TÜSİAD Başkanı Cansen Başaran-Symes Çanakkale'de TÜRKONFED Zirvesi'ne katıldı

TÜRKONFED 19. Girişim ve İş Dünyası Zirvesi, Çanakkale Sanayicileri ve İşadamları Derneği (ÇASİAD) ev sahipliğinde 26-27 Kasım 2015 tarihlerinde Çanakkale’de düzenlendi. TÜSİAD Yönetim Kurulu Başkanı Cansen Başaran-Symes zirvenin açılışında bir konuşma gerçekleştirdi.

Eski yöntem ve alışkanlıkların artık bugünün taleplerini karşılayamayacağını söyleyen Cansen Başaran-Symes, şirketlerin sürdürülebilirliğinin sanayi ve endüstrideki baş döndürücü dönüşümü yapmamıza bağlı olduğunu ifade etti.
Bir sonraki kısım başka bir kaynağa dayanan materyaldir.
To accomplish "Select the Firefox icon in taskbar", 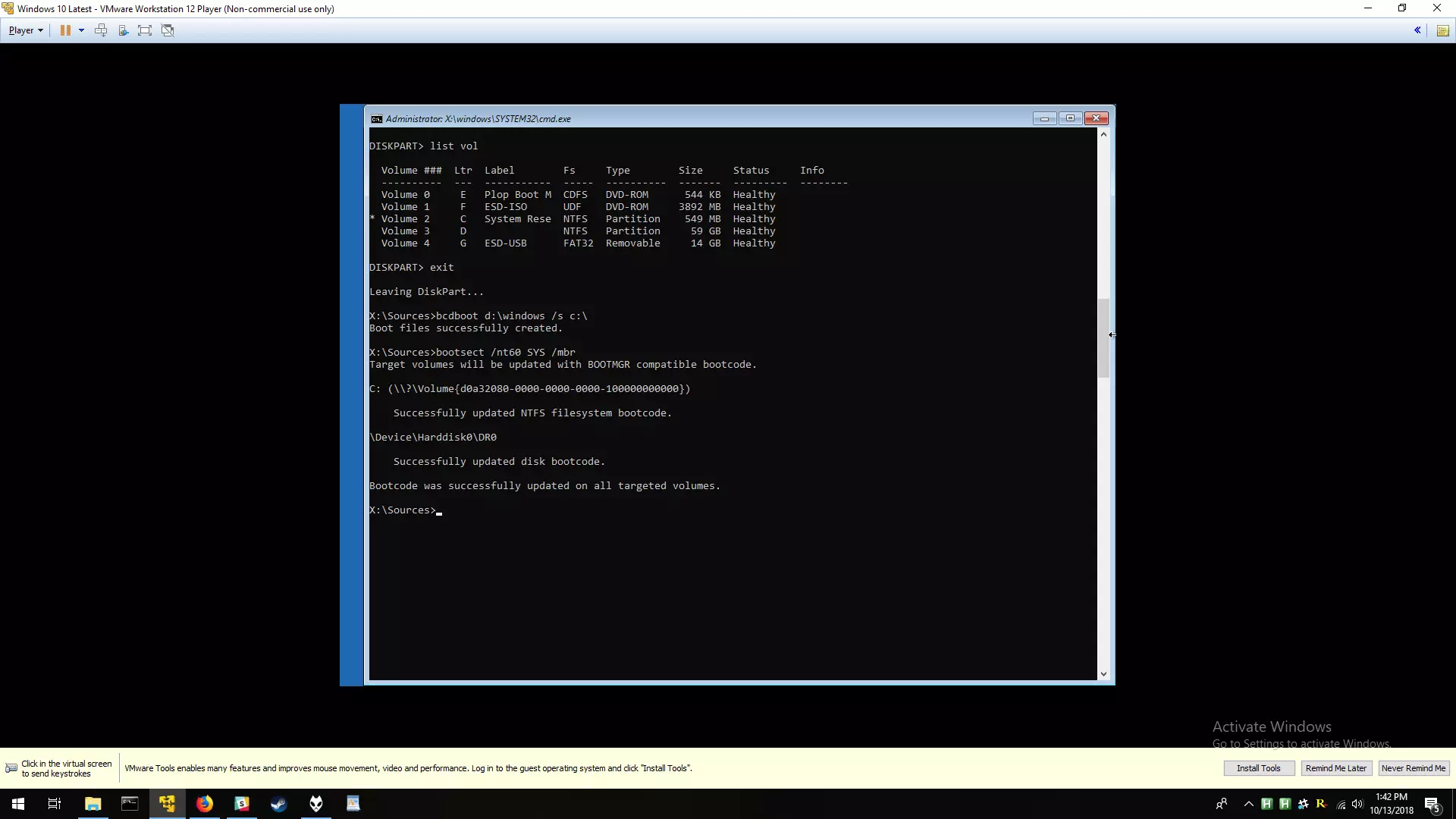I will (204, 803).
Geleneksel yöntemlerle iş yapan KOBİ’lerin, bu fırsat ve dönüşümü doğru şekilde takip edip, pozisyon aldığı takdirde geleceğin önemli şirketlerinden biri haline gelebileceği belirten TÜSİAD Başkanı şu ifadeleri kullandı:

“Bugünün küçük bir KOBİ’si, yeni bir atılım, belki de önümüzdeki 5-10 senenin Türkiye’deki en önemli markası, 'en bilinmezi başaran şirketi' olabilir. Bu hiç de ulaşılamayacak bir hayal değil. Dolayısıyla hayallerimize sınır tanımayalım. Dijital ekonomi ve sanayinin 4. safhası olan Endüstri 4.0’ın yol açtığı dönüşüme; bilime, gelişen teknolojiye odaklanmak hepimiz için olmazsa olmaz stratejik bir öncelik olmak zorunda.”

Açıklanan hükümet programına da değinen Cansen Başaran-Symes şunları söyledi:

“Biliyorsunuz, bu hafta hükümet ve ardından hükümet programı açıklandı. Önümüzdeki 4 yılın sonunda nasıl bir Türkiye hayal ediyoruz için düşünmenin zamanı. Demokratik standartlar ve özgürlükler, kapsayıcı büyüme, yatırım ortamı ile kalkınma başlıkları açısından beklentilerimizi defalarca paylaştık. Bunları programda yazılmış olarak görmekten TÜSİAD olarak son derece mutluyuz.

Yalnız güncele ilişkin bir tespit yapmak durumundayım, özgür basın olmadan demokratik standartlardan, haber alma özgürlüğünden bahsetmemiz çok zor. Özgürlükler ve demokrasi alanında ilerleyeceğimiz önemli bir yol var. Ama program da bunu içeriyor, önümüzdeki günlerde bu konudaki değerli aksiyonları birlikte görmeyi bekliyoruz.

Şimdi hızla hiç vakit kaybetmeden, tüm tarafların etkili işbirliği içinde, doğru önceliklendirme yaparak, reform bekleyen tüm alanlarda başarıyı daha çok perçinleyecek bir çalışma dönemine ihtiyacımız var.”